[Stored entries]

BEGIN

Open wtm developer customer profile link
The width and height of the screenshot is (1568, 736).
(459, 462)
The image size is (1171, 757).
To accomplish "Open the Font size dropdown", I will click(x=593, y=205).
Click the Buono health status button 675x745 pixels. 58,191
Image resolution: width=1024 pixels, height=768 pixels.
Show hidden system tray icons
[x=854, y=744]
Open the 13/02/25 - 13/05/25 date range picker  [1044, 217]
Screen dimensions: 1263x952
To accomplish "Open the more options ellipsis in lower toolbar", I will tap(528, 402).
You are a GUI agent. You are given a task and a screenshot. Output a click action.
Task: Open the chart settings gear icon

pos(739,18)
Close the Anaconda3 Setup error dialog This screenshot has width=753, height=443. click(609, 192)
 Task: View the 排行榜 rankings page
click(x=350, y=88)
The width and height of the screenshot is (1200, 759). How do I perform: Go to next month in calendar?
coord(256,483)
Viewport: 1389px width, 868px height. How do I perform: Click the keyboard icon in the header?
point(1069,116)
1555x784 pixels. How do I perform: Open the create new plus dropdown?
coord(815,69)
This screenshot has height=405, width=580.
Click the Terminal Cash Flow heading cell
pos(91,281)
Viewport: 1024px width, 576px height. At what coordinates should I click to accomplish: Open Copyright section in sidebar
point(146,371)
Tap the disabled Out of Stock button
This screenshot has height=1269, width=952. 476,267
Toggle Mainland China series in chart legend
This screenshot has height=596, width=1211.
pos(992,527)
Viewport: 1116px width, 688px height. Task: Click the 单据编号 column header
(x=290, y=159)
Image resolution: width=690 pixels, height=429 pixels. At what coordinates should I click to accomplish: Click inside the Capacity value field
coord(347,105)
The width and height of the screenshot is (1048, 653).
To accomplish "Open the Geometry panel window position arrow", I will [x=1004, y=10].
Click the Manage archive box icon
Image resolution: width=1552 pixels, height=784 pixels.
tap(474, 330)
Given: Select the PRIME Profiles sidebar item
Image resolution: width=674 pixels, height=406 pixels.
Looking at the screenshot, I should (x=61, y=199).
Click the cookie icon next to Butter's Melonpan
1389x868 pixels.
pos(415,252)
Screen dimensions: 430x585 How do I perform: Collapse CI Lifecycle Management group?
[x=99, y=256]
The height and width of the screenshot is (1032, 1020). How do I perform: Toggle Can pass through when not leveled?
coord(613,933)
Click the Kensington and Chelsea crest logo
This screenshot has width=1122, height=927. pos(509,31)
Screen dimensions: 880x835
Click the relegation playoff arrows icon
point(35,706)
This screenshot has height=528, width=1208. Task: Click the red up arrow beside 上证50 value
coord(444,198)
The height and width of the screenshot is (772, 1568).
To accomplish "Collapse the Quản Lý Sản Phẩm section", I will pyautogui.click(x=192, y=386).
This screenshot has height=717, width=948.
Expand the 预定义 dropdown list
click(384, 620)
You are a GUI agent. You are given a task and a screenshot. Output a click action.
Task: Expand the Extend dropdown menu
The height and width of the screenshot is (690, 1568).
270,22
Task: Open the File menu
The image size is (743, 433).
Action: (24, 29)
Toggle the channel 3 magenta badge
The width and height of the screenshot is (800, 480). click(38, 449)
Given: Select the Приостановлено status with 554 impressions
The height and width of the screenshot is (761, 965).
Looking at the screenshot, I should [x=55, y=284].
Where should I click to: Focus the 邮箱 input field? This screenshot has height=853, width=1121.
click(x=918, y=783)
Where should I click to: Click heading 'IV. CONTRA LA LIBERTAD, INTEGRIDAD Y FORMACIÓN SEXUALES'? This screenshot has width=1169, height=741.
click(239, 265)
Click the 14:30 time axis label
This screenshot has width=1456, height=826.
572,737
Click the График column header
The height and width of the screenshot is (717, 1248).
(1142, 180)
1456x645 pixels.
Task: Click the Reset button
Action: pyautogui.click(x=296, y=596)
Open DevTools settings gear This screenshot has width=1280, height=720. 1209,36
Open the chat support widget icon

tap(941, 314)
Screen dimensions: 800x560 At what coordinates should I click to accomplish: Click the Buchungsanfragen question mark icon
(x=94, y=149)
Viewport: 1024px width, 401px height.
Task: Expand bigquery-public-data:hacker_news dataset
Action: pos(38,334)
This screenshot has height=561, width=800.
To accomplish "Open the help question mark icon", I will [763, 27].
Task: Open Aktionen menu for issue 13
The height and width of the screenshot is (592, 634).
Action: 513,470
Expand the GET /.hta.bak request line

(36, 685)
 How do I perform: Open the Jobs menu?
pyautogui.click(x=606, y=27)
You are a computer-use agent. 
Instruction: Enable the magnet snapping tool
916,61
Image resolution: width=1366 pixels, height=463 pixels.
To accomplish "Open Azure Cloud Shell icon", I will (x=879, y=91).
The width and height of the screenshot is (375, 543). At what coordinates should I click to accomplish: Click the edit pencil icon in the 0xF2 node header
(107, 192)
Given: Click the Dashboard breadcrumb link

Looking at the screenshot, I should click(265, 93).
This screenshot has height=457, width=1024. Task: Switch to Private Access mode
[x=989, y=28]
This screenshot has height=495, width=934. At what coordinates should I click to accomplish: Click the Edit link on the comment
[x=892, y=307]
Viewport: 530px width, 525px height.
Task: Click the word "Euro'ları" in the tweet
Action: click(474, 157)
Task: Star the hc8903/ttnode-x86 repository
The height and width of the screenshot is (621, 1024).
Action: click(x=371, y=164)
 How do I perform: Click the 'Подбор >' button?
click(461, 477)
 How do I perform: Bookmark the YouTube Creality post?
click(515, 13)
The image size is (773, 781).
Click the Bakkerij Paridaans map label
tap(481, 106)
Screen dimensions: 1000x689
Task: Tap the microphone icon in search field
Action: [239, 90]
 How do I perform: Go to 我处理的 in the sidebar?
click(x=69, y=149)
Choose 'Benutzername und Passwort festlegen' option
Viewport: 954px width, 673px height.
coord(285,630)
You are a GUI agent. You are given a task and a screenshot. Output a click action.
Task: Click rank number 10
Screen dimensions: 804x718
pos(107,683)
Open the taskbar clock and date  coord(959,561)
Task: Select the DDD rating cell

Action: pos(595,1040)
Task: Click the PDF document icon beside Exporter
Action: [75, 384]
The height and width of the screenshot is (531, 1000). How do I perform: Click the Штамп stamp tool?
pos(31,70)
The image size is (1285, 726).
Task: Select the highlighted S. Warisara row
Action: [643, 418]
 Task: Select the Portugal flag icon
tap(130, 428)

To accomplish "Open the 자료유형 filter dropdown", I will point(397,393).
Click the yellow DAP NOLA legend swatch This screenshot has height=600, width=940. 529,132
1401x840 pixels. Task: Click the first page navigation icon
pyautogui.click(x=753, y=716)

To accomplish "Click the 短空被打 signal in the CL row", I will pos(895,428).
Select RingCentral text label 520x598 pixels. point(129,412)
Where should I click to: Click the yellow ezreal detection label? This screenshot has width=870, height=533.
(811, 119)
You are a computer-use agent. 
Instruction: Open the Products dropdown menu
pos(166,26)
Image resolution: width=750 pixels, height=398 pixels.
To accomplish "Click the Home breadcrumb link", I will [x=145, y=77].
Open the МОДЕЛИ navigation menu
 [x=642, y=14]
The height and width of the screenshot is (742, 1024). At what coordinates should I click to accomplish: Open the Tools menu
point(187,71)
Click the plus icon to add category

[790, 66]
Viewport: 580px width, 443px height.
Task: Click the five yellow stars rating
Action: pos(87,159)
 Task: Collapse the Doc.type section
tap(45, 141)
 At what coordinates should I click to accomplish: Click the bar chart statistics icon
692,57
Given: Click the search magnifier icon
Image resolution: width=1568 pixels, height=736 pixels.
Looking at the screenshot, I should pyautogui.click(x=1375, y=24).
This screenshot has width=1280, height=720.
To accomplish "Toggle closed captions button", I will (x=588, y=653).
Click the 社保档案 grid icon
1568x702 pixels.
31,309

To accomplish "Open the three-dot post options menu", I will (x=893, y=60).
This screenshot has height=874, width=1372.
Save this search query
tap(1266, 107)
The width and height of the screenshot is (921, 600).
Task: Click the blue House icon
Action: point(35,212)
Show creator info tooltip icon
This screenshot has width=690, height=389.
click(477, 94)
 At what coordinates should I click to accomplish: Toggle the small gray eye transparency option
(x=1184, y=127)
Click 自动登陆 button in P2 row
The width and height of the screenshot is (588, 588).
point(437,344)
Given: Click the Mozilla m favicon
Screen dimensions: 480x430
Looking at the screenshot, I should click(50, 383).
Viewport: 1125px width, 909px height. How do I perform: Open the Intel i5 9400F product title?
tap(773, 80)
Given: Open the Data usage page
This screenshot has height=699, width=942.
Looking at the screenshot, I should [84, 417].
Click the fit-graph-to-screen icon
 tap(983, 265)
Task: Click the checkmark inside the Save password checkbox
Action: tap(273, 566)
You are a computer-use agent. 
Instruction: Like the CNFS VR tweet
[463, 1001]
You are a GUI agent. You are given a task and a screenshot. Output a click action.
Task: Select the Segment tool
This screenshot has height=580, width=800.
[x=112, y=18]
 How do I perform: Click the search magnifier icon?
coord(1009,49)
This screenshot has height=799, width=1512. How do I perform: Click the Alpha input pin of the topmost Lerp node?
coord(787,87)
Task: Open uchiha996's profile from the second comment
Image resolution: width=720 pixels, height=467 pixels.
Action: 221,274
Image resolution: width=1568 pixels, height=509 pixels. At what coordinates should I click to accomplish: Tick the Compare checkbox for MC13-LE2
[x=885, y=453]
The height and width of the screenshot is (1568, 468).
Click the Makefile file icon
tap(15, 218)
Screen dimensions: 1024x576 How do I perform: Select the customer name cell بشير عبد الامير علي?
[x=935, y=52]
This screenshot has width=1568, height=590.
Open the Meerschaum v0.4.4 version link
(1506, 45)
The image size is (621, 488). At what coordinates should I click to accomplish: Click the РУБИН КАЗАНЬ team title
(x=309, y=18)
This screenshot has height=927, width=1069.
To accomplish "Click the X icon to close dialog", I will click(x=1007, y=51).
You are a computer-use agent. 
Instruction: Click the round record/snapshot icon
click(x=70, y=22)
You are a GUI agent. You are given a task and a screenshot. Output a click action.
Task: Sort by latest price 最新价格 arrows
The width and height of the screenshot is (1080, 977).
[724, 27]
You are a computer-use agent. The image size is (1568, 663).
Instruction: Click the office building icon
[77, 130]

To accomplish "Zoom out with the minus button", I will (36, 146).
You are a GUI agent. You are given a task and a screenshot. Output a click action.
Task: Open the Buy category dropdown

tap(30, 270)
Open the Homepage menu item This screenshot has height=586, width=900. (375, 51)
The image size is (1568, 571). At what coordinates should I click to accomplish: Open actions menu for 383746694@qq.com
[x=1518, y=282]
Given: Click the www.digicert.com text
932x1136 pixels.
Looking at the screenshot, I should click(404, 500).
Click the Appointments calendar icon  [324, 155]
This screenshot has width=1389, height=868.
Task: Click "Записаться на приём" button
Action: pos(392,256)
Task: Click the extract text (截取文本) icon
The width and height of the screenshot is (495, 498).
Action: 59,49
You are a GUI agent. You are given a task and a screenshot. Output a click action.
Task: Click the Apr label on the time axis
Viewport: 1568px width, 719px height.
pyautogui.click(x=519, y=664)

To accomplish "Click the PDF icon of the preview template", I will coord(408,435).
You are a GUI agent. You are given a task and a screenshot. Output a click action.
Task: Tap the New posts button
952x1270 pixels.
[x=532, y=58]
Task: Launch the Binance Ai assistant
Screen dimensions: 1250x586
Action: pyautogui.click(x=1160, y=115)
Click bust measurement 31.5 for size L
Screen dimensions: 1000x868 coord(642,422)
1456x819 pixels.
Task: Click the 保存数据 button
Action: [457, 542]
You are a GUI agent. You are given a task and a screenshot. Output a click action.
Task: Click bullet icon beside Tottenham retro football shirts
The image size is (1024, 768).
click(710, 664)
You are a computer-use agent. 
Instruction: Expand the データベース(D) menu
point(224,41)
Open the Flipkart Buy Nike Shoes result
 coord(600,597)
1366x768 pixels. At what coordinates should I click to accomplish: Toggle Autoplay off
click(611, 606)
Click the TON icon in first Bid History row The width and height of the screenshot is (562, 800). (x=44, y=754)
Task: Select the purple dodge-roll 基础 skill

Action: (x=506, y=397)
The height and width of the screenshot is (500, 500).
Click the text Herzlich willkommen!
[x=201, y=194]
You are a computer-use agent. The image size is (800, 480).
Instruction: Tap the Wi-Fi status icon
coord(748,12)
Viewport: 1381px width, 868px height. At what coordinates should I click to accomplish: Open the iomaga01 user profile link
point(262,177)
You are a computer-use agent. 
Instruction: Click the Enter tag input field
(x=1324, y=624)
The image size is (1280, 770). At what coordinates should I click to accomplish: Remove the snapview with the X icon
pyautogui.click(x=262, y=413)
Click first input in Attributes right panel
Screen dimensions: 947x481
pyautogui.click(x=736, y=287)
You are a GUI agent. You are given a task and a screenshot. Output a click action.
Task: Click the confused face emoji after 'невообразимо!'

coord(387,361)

END

* **Problem statement**
Return each line in the records that holds the string "date".

* **Answer box**
Open the 13/02/25 - 13/05/25 date range picker  [1044, 217]
Open the taskbar clock and date  coord(959,561)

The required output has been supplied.